After World War II, Croatia became a single-party socialist federal unit of the SFR Yugoslavia, ruled by the Communists, but having a degree of autonomy within the federation. In 1967, Croatian authors and linguists published a Declaration on the Status and Name of the Croatian Standard Language demanding equal treatment for their language.

The declaration contributed to a national movement seeking greater civil rights and redistribution of the Yugoslav economy, culminating in the Croatian Spring of 1971, which was suppressed by Yugoslav leadership. Still, the 1974 Yugoslav Constitution gave increased autonomy to federal units, basically fulfilling a goal of the Croatian Spring and providing a legal basis for independence of the federative constituents.

Following Tito's death in 1980, the political situation in Yugoslavia deteriorated. National tension was fanned by the 1986 SANU Memorandum and the 1989 coups in Vojvodina, Kosovo, and Montenegro. In January 1990, the Communist Party fragmented along national lines, with the Croatian faction demanding a looser federation. In the same year, the first multi-party elections were held in Croatia, while Franjo Tuđman's win exacerbated nationalist tensions. Some of the Serbs in Croatia left Sabor and declared autonomy of the unrecognised Republic of Serbian Krajina, intent on achieving independence from Croatia.

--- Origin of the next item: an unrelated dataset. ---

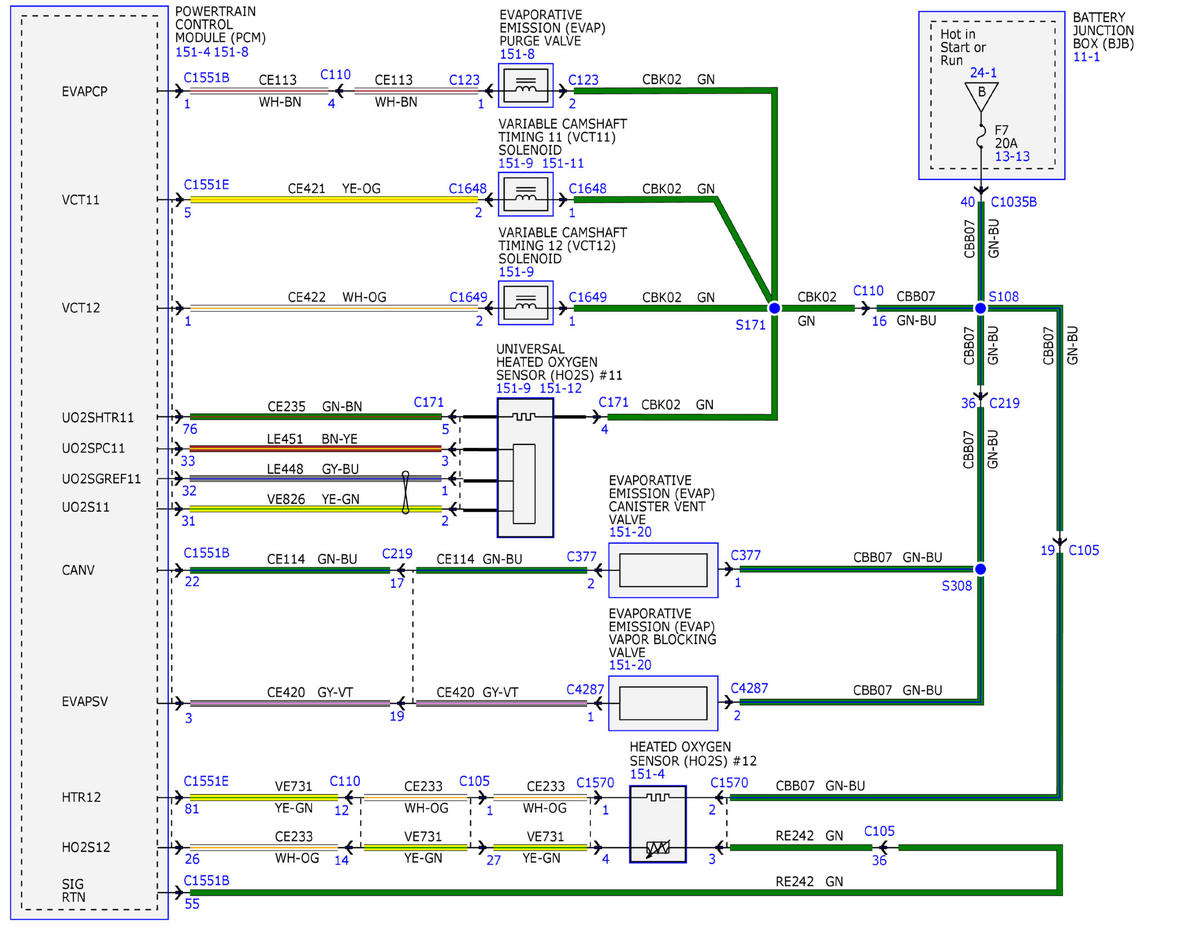Click the C4287 connector label at pin 2
The width and height of the screenshot is (1200, 927).
pyautogui.click(x=749, y=688)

As tensions rose, Croatia declared independence on 25 June 1991. However, the full implementation of the declaration only came into effect after a three-month moratorium on the decision on 8 October 1991. In the meantime, tensions escalated into overt war when the Serbian-controlled Yugoslav People's Army (JNA) and various Serb paramilitary groups attacked Croatia.

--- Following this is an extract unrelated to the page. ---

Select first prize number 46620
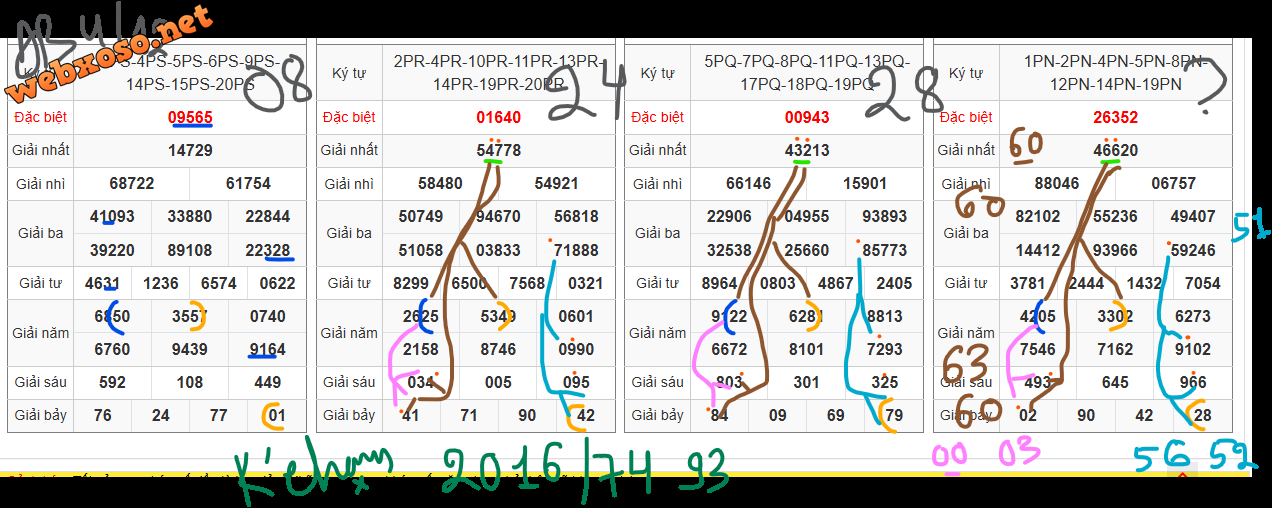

By the end of 1991, a high-intensity conflict fought along a wide front reduced Croatia's control to about two-thirds of its territory. Serb paramilitary groups then began a campaign of killing, terror, and expulsion of the Croats in the rebel territories, killing thousands of Croat civilians and expelling or displacing as many as 400,000 Croats and other non-Serbs from their homes. Serbs living in Croatian towns, especially those near the front lines, were subjected to various forms of discrimination. Croatian Serbs in Eastern and Western Slavonia and parts of the Krajina were forced to flee or were expelled by Croatian forces, though on a restricted scale and in lesser numbers. The Croatian Government publicly deplored these practices and sought to stop them, indicating that they were not a part of the Government's policy.

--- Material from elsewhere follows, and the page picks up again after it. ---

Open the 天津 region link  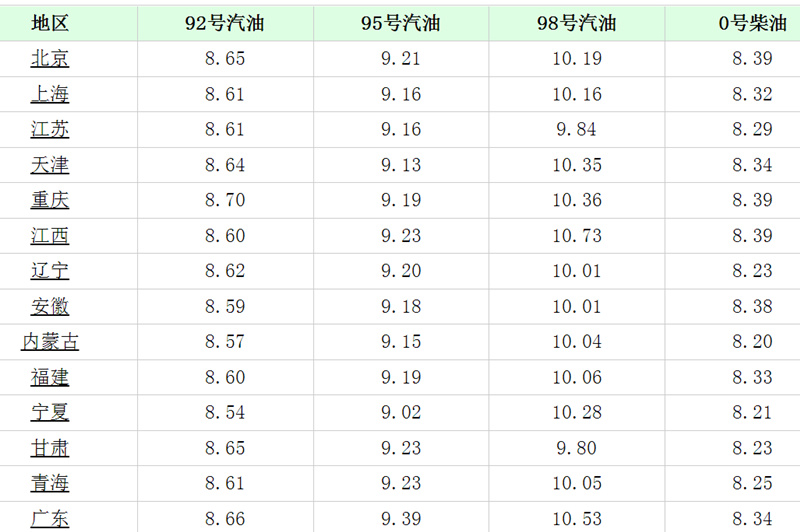(x=49, y=165)
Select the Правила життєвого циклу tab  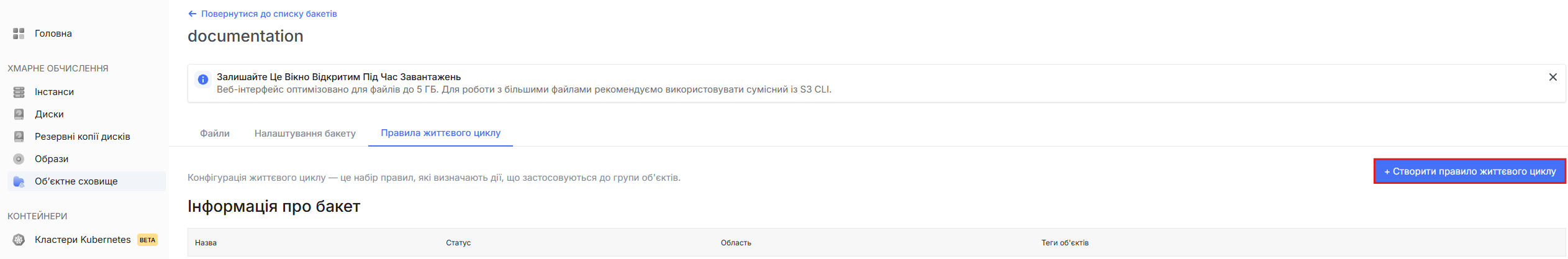point(440,133)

On 15 January 1992, Croatia gained diplomatic recognition by the European Economic Community, followed by the United Nations. The war effectively ended in August 1995 with a decisive victory by Croatia; the event is commemorated each year on 5 August as Victory and Homeland Thanksgiving Day and the Day of Croatian Defenders. Following the Croatian victory, about 200,000 Serbs from the self-proclaimed Republic of Serbian Krajina fled the region and hundreds of mainly elderly Serb civilians were killed in the aftermath of the military operation. Their lands were subsequently settled by Croat refugees from Bosnia and Herzegovina. The remaining occupied areas were restored to Croatia following the Erdut Agreement of November 1995, concluding with the UNTAES mission in January 1998. Most sources number the war deaths at around 20,000.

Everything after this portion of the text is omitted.